Items listed in a dataset

__________________________________________________

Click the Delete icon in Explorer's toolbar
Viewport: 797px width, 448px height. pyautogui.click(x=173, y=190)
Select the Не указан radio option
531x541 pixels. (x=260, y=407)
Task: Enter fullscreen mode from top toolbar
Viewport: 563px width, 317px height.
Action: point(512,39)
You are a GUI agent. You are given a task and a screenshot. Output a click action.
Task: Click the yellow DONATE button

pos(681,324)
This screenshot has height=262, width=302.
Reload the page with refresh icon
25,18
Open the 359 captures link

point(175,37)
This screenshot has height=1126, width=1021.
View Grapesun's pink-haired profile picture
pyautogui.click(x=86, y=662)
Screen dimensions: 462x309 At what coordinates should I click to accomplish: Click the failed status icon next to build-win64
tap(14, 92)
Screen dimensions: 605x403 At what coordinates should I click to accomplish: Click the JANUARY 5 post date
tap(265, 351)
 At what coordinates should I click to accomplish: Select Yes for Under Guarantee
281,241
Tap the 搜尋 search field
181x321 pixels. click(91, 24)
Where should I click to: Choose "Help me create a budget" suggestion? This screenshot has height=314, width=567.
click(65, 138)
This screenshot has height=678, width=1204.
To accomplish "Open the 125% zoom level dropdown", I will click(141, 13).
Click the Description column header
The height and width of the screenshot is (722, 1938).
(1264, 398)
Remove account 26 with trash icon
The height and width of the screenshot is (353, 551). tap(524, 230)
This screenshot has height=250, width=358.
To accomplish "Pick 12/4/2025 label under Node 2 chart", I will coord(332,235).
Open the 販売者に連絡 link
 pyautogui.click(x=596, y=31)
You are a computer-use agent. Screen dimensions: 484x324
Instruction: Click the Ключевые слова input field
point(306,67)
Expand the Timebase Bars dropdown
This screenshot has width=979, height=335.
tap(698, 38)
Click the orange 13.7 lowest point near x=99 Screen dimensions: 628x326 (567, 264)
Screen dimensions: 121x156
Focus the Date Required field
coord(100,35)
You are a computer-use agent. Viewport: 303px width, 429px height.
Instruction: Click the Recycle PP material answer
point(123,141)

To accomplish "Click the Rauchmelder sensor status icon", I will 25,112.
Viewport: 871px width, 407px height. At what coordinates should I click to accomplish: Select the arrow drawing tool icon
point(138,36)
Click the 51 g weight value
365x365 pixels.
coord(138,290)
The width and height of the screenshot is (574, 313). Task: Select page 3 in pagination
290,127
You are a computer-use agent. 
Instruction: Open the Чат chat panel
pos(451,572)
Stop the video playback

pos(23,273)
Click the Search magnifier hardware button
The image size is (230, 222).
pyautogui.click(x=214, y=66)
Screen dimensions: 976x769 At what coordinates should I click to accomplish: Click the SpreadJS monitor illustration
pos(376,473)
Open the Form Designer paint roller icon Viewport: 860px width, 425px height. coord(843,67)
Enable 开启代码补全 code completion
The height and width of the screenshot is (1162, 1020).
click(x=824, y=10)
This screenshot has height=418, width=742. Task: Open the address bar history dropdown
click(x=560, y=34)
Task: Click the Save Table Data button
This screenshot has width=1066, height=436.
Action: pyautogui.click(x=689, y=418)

__________________________________________________

Count the lines in these records that hold the string "agent". Only the number is wanted.

REPLY TO THE EXERCISE
4